On a long view, it is probably better to get some dates into the market, rather than have any sudden surprises. You surprise the markets when you are trying to push rates down, as Mr Draghi did, not when you want to nudge them up.
But the Bernanke statement was to some extent a surprise. You can see the way in which the US bond markets moved in the right-hand graph. Yields were rising anyway but there was a sudden upward spike last week. Even if you know something has to happen sooner or later, it comes as a bit of shock to have to confront the fact that things may start in less than six months' time.
Actually, I think his remarks will come to be seen as rather wise. The party, as far as the US is concerned, is indeed picking up a bit.
The housing market, where the whole catastrophe began, is not back to reasonable valuations. If you relate house prices to incomes, homes are relatively affordable compared with the averages over the past 30 years. In most major cities, they are actually a little below their "normal" levels. Unemployment is still high but on present trends, it should be down around the Fed's target level of 6.5 per cent by the end of next year.
There is the separate question of why should structural unemployment be so high, in the US or indeed here, but you cannot tackle structural problems with monetary policy.
Further, if you think of the Fed as the dominant world central bank, which it really is, then the world economic party is indeed going well.
The left-hand graph, put together by Simon Ward at Henderson, shows industrial production in this cycle compared with that of the 1970s cycle, but with a twist.
The twist is that in the 1970s, what mattered was industrial production in the G7, the largest advanced economies, the red line. Nowadays to get a proper global picture, you have to include the main emerging economies, and these have accordingly been added in, the blue line.

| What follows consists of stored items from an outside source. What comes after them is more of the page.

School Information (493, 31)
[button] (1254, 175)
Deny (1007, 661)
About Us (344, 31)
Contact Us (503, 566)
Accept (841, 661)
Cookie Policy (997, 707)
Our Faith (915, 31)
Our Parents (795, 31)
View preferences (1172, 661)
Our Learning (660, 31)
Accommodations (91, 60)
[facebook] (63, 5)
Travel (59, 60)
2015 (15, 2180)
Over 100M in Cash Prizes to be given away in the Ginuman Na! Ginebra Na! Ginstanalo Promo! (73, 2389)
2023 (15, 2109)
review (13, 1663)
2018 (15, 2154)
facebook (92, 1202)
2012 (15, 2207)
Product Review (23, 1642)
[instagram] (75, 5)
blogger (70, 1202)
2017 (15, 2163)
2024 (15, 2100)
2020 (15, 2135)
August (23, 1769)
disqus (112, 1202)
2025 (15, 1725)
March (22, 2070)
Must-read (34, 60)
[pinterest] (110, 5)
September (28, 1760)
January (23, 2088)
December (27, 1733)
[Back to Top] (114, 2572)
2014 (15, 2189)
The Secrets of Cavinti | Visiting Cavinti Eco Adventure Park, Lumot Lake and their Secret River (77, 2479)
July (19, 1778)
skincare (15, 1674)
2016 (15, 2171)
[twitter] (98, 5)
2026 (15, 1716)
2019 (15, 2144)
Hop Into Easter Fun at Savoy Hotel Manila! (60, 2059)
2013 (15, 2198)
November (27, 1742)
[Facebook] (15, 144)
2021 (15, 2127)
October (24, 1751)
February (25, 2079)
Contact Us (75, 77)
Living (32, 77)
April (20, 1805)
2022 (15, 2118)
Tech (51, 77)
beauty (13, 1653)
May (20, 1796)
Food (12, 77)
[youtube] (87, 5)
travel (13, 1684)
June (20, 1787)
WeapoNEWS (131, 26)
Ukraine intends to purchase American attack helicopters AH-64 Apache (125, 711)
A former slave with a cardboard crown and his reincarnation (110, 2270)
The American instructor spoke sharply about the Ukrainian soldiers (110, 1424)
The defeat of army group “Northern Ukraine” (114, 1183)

Anyone looking at that graph might feel twitch of unease. If this expansion were to follow that of the 1970s, there might only be a couple of years left. If that were to prove right, not only will it have been a pretty third-rate party; it will be coming to a premature end. Simon Ward feels that next year may start to see difficulties.
Well, that may turn out to be the case, but my feeling is this is too gloomy an interpretation, for several reasons. One is that this looks at industrial production, which is a much smaller proportion of the output in the G7 than it was in the 1970s. Another is that there is more spare capacity in the world economy.
But the difference that matters most is that the world is not now facing the inflationary catastrophe it had to confront then. The rise in interest rates will be much more benign.
Indeed it will be more than benign; it will be a relief. By long-term standards, a yield of 2.5 per cent on US treasuries is still low – the equivalent yield on gilts is even lower at 2.4 per cent. I think the dip in yields last summer, which briefly saw both US and UK ten-year yields below 1.5 per cent, will be seen as a mad aberration. So what we are seeing is a return to normality, just one that is happening rather faster than the markets expected.
In any case, ultra-low interest rates have started to have adverse consequences. People and companies, faced with near-zero short-term rates, have started to take their money out of banks and put them into short-term securities. That may be fine for issuers of such securities; it is not so good if you are a customer wanting to borrow from a bank. Longer-term investors, hunting for a decent return on their money, have been pushed to take on more risky investments. And asset prices have been rising – the start of the next bubble, perhaps.
So anyone fretting about the winding down of this party should remember that no party goes on forever – and we are in the mess we are because the last one was allowed to go on too long.